ターゲット: 背中の伸筋、ハムストリングス、コア。
レベル: 中級。
ダブルレッグキックは、古典的なピラティスマットエクササイズです。 この強力な動きは、背中の伸筋とハムストリングスを対象としていますが、全身からのサポートが必要です。 練習してダブルレッグキックに取り組む シングルレッグキック と他のいくつかのバックエクステンションマットエクササイズなど 白鳥 と 水泳.
ダブルレッグキックは非常に強力な伸展運動であるため、次のような前屈運動からのカウンターストレッチでフォローアップすることをお勧めします。 背骨のストレッチ また シングルストレートレッグストレッチ.
利点
ダブルレッグキックは、胸、腹筋、股関節屈筋を伸ばします。 これは、屈曲(前屈)運動や、座ったり運転したりするなどの日常生活の活動に対抗するものです。 背中を伸ばすと、背中の柔軟性が向上し、怪我を防ぎ、正しい姿勢を維持するのに役立ちます。

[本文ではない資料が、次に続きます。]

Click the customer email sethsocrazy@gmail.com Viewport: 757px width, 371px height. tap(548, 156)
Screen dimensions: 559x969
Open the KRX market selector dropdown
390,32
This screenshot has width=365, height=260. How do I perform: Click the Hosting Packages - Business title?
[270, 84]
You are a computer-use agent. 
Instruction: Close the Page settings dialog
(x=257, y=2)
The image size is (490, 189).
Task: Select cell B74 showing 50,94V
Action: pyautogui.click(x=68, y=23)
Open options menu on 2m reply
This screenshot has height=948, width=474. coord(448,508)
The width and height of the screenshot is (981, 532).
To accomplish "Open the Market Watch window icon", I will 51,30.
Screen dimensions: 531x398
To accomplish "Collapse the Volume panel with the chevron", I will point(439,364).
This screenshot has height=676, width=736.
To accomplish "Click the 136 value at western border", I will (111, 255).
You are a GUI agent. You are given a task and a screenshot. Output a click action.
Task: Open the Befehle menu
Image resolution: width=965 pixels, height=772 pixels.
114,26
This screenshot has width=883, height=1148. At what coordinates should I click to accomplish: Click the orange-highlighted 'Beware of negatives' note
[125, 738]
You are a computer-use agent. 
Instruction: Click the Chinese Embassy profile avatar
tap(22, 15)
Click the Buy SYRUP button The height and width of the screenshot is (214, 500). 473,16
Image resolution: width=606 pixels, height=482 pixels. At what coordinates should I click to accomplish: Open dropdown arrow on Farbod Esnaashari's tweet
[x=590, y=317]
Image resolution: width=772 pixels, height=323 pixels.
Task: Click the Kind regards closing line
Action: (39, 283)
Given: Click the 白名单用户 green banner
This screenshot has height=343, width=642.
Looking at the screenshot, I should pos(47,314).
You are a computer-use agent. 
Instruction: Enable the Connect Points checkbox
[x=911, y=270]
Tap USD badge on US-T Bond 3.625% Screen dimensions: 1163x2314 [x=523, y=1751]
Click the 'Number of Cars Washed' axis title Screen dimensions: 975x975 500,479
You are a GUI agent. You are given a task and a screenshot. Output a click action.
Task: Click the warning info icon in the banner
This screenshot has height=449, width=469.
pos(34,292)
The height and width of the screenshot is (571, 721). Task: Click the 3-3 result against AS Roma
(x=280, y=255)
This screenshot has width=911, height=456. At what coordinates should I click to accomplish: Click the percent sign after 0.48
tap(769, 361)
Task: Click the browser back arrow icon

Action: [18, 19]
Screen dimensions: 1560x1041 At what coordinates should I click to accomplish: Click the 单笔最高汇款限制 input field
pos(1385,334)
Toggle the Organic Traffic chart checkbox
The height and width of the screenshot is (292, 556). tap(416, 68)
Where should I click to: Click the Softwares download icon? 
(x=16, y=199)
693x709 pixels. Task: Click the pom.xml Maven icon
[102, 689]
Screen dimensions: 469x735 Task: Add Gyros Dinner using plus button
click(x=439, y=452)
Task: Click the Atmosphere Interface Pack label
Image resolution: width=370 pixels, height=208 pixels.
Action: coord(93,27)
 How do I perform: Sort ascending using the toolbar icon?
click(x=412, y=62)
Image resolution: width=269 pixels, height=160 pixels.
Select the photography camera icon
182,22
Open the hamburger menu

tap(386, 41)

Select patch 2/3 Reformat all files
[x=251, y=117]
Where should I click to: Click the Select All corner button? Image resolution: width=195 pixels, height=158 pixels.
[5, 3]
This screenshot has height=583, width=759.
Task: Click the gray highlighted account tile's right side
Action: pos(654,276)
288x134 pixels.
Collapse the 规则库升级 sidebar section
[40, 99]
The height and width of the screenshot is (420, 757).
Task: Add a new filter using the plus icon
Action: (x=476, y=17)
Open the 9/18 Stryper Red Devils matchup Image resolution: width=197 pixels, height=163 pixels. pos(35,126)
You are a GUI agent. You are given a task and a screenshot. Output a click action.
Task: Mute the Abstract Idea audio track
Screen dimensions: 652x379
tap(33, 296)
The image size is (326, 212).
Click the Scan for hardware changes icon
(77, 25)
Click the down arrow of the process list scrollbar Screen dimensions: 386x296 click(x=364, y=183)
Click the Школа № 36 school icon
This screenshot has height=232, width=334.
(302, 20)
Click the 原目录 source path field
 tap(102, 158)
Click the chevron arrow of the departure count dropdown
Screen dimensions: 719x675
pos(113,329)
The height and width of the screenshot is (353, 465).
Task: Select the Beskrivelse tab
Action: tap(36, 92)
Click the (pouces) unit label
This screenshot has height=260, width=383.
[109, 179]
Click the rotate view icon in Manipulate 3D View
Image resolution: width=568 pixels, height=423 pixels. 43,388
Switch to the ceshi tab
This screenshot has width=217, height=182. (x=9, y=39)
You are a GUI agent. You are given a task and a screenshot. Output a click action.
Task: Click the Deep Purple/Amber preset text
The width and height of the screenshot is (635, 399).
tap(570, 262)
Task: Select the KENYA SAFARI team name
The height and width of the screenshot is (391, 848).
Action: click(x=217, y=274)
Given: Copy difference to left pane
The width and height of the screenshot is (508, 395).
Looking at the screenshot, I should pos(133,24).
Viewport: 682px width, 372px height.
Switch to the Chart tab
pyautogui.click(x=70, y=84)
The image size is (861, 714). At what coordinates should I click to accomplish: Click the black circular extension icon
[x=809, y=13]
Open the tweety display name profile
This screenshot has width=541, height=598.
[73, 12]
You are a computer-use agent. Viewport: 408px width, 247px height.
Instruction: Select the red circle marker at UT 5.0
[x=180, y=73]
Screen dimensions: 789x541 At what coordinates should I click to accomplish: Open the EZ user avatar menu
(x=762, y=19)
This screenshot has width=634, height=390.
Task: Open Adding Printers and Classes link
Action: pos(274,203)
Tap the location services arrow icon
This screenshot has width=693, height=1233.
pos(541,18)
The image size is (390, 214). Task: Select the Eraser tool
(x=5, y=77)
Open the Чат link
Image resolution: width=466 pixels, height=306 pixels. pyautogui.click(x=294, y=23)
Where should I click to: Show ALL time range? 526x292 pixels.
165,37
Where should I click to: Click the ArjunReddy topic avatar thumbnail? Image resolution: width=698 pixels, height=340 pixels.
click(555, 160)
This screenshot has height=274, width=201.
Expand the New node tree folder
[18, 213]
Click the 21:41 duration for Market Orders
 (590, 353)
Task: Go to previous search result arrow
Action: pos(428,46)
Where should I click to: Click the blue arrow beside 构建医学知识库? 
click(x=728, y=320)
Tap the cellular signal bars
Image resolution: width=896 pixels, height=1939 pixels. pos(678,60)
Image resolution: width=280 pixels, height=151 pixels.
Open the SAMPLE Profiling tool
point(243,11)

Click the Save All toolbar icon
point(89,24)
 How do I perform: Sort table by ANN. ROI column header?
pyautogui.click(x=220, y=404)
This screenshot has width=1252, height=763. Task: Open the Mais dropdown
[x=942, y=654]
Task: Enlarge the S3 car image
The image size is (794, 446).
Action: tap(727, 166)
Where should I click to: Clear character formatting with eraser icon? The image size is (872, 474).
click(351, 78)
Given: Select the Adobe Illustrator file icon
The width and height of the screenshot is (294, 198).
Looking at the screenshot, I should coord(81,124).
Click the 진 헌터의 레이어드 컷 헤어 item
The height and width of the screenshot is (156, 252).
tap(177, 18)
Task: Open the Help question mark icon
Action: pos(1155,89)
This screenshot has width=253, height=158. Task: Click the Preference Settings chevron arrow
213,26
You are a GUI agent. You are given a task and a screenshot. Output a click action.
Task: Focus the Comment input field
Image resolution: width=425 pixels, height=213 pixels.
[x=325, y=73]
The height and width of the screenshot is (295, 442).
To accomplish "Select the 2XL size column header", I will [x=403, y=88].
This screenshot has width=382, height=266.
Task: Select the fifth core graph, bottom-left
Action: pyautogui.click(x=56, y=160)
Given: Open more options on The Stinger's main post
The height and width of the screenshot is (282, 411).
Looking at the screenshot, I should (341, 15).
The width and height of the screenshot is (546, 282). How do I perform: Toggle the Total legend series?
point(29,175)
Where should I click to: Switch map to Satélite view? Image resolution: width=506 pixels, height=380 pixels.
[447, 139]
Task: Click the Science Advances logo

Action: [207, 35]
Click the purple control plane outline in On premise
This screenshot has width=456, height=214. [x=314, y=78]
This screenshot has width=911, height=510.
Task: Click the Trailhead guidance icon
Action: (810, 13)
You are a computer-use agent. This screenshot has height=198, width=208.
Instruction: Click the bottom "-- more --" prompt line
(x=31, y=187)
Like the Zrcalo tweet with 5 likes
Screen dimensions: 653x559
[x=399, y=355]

お尻の筋肉の調子を整えたいときは、背中とハムストリングスの両端からダブルレッグキックが働きます。
ステップバイステップの説明
エクササイズマットから始め、頭を片側に向けて顔を下に向けます。 足を一緒に保ちます:
両手を背中の後ろで一緒に握り、背中のできるだけ高い位置に置きます。 親指を連動させると、移動するときに両手を一緒に保つのに役立ちます。 ひじを床に向けて倒します。
腹筋を吸い込んで引き込み、腹をマットから持ち上げます。 あなたがするように、あなたの背骨を伸ばして、あなたの恥骨をマットに固定して、そして腰の前部に沿ってできるだけ多くのスペースを作ってください。 足を床から少し持ち上げて、体全体に長さの感覚を広げます。
両足を一緒に保ち、3部構成の息を吐きながら、3部構成のパルスキックでかかとを腰に向かって蹴ります(各パルスは呼気の一部です)。 蹴るには、膝腱を使ってかかとを座骨にできるだけ近づけることを強調します。
吸い込む:手を握りしめ、腕を後ろに伸ばし、上半身をマットから高く持ち上げます。 同時に、マットの真上で足をまっすぐ伸ばします。 背骨を長くし、恥骨をマットに固定して、腰を保護します。 動きのこの部分は胸と肩に優れたストレッチですが、ゆっくりと動き、激しいことがあるのでコントロールを使用します。
息を吐き、頭を反対側に向けて開始位置に戻ります。
繰り返し:この演習を両側で2回行います。
よくある間違い
これはやりがいのある演習であり、適切な形式が不可欠です。 これらのエラーに注意してください。
腰をマットから持ち上げる
蹴るとき、腰はマットの上にとどまる必要があります。 腰を持ち上げてマットから離すのは魅力的です。
前後に揺れる
パルスキック中に、全身が前後に揺れ始めることがあります。 それを安定させて、あなたの足への動きを制限するようにしてください。
変更とバリエーション
ダブルレッグキックは、ニーズに合わせて変更できます。
変更が必要ですか?
膝の痛みや体型の維持が困難な場合( ヒップ たとえば、ポップアップ)、代替キックパターンでキックを開発してみてください。
伝統的に、ダブルレッグキックは上記のように教えられ、3つのパルスキックすべてが可能な限り臀部に近づきます。 別の方法は、低、中、高の3つのレベルでキックを開発することです。 これは、ハムストリングスを使って脚を引き込む方法を学び、エクササイズ全体で適切な位置合わせを維持するのに役立つテクニックです。
挑戦しますか?
両側でダブルレッグキックを2回以上繰り返します。 高度なピラティスクラス(マットまたは リフォーマー).
安全と注意事項
ダブルレッグキックは非常に強力な伸展運動であるため、カウンターストレッチでフォローアップすることをお勧めします。 背骨のストレッチ また シングルストレートレッグストレッチ.
腹筋と背中の筋肉は互いに支え合っているので、運動中は必ず呼吸をし、腹筋をかみ合わせてください。 動きは挑戦的であり、あなたはあなたの筋肉が働いているのを感じるはずですが、それは痛みを伴うべきではありません。
脊髄損傷または脊髄状態がある場合は、この運動を試みる前に医師または理学療法士に相談してください。